-- Task details --
Retype the records below, starting with the line that contains "Click the Add fonts swap-arrows icon" and going on through the line that contains "pyautogui.click(x=159, y=29)", with both of those lines included.

* Begin *

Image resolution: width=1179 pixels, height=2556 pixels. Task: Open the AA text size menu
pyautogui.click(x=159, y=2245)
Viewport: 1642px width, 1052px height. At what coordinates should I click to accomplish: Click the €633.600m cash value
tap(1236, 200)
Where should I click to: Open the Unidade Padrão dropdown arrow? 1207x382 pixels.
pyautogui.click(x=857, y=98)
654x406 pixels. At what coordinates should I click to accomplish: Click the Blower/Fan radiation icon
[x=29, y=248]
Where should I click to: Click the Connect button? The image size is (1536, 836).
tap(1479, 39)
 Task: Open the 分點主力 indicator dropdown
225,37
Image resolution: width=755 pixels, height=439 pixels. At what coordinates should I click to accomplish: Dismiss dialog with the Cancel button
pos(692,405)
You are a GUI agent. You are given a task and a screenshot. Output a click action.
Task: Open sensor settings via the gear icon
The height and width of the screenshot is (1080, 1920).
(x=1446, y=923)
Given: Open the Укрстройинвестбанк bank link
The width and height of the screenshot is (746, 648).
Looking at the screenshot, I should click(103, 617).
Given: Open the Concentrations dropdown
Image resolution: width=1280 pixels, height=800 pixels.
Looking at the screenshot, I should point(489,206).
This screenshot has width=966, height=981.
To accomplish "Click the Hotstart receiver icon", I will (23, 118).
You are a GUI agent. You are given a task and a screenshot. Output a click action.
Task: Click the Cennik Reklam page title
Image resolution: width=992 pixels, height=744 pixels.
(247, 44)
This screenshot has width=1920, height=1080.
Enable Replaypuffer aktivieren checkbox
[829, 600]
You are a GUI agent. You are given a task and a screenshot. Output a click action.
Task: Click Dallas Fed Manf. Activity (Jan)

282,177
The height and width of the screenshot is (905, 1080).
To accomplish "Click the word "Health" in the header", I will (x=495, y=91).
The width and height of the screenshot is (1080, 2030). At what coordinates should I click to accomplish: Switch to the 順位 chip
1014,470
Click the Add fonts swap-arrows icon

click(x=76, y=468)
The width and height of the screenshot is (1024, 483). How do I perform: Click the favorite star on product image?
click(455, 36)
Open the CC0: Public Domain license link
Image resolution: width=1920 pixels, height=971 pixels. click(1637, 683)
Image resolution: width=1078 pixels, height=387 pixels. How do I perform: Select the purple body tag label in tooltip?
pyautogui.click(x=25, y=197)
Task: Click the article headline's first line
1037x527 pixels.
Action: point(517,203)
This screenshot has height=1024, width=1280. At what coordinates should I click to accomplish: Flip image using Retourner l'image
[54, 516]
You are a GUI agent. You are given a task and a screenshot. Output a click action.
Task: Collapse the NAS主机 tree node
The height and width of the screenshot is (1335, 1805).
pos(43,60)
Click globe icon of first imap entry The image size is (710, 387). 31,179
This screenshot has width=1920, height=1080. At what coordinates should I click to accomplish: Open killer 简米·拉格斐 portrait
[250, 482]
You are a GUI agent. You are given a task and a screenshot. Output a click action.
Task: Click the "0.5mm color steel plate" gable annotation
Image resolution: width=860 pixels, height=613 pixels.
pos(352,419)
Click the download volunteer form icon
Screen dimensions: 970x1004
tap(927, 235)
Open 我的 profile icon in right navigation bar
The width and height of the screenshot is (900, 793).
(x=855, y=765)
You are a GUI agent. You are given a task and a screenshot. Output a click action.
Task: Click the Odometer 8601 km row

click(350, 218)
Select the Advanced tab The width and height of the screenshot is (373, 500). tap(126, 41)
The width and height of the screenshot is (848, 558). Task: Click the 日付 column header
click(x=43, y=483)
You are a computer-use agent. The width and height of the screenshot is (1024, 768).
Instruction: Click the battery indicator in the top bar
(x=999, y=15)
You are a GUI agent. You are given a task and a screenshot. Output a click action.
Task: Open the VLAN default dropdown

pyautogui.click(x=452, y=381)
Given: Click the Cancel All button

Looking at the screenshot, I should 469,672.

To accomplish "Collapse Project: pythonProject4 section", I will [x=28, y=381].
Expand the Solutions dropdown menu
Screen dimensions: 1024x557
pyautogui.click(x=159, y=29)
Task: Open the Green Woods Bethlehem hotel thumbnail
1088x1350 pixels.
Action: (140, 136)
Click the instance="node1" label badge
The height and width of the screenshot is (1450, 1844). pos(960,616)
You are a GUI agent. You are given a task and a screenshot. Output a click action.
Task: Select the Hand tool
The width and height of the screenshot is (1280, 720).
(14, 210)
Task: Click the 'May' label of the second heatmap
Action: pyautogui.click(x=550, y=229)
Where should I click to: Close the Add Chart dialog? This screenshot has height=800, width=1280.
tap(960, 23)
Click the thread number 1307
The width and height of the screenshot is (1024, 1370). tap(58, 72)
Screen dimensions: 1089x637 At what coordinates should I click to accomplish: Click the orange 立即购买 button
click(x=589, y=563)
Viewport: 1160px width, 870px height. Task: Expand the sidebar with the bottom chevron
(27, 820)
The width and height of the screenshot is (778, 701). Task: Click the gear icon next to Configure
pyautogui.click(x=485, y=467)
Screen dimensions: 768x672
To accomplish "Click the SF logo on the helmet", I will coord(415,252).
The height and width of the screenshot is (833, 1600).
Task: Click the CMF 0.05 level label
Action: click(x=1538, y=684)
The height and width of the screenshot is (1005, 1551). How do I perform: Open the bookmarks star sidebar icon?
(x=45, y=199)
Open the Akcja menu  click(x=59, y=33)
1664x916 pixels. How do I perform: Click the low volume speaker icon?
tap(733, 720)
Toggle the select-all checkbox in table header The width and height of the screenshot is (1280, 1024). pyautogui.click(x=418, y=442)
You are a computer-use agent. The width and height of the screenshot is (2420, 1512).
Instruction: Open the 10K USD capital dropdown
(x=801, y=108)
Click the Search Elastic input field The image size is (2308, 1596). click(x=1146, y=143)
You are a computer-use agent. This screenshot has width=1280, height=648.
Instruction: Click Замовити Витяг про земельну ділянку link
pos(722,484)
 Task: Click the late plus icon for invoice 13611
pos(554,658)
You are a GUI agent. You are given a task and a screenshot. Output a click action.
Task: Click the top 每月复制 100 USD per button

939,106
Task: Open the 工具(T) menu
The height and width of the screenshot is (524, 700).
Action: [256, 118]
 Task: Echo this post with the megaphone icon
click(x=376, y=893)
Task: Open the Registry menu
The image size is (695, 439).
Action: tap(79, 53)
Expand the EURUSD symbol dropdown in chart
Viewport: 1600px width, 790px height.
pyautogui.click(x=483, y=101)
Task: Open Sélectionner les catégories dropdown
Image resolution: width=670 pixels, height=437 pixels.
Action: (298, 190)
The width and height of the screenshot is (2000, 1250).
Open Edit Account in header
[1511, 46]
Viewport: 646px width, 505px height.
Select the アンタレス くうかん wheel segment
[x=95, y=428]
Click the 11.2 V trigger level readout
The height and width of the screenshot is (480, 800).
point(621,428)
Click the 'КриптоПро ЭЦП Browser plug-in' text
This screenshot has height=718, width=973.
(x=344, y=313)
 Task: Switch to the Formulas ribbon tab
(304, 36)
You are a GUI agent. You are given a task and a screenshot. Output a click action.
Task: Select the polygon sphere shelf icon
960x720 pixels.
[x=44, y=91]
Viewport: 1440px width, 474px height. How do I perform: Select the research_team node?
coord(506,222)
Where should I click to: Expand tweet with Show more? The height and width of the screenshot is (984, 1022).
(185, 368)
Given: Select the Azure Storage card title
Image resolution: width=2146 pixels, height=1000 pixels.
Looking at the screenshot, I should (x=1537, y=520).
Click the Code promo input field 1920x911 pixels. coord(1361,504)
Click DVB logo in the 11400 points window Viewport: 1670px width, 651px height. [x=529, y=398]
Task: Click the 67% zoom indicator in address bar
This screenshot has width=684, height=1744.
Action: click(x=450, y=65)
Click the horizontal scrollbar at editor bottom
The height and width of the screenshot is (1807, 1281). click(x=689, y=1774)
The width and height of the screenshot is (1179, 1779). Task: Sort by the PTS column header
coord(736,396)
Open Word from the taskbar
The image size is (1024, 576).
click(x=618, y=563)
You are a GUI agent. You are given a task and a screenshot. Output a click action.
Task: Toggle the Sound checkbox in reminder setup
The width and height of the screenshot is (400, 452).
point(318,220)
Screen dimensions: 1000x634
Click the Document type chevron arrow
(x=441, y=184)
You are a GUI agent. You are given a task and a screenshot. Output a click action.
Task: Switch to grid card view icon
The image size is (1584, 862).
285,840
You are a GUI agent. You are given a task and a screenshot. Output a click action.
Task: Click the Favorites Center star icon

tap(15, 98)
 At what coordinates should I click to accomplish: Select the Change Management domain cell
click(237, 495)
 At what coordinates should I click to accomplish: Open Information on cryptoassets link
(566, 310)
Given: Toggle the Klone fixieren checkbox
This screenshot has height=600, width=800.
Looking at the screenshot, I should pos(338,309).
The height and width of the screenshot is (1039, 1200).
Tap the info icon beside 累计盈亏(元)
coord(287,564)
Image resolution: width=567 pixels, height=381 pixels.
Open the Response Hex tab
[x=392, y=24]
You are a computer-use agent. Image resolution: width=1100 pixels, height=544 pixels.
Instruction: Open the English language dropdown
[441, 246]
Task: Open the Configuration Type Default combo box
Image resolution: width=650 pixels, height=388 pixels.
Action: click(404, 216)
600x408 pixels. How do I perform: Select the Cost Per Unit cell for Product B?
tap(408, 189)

* End *

-- Task answer --
Click the Add fonts swap-arrows icon

click(x=76, y=468)
The width and height of the screenshot is (1024, 483). How do I perform: Click the favorite star on product image?
click(455, 36)
Open the CC0: Public Domain license link
Image resolution: width=1920 pixels, height=971 pixels. click(1637, 683)
Image resolution: width=1078 pixels, height=387 pixels. How do I perform: Select the purple body tag label in tooltip?
pyautogui.click(x=25, y=197)
Task: Click the article headline's first line
1037x527 pixels.
Action: point(517,203)
This screenshot has height=1024, width=1280. At what coordinates should I click to accomplish: Flip image using Retourner l'image
[54, 516]
You are a GUI agent. You are given a task and a screenshot. Output a click action.
Task: Collapse the NAS主机 tree node
The height and width of the screenshot is (1335, 1805).
pos(43,60)
Click globe icon of first imap entry The image size is (710, 387). 31,179
This screenshot has width=1920, height=1080. At what coordinates should I click to accomplish: Open killer 简米·拉格斐 portrait
[250, 482]
You are a GUI agent. You are given a task and a screenshot. Output a click action.
Task: Click the "0.5mm color steel plate" gable annotation
Image resolution: width=860 pixels, height=613 pixels.
pos(352,419)
Click the download volunteer form icon
Screen dimensions: 970x1004
tap(927, 235)
Open 我的 profile icon in right navigation bar
The width and height of the screenshot is (900, 793).
(x=855, y=765)
You are a GUI agent. You are given a task and a screenshot. Output a click action.
Task: Click the Odometer 8601 km row

click(350, 218)
Select the Advanced tab The width and height of the screenshot is (373, 500). tap(126, 41)
The width and height of the screenshot is (848, 558). Task: Click the 日付 column header
click(x=43, y=483)
You are a computer-use agent. The width and height of the screenshot is (1024, 768).
Instruction: Click the battery indicator in the top bar
(x=999, y=15)
You are a GUI agent. You are given a task and a screenshot. Output a click action.
Task: Open the VLAN default dropdown

pyautogui.click(x=452, y=381)
Given: Click the Cancel All button

Looking at the screenshot, I should 469,672.

To accomplish "Collapse Project: pythonProject4 section", I will [x=28, y=381].
Expand the Solutions dropdown menu
Screen dimensions: 1024x557
pyautogui.click(x=159, y=29)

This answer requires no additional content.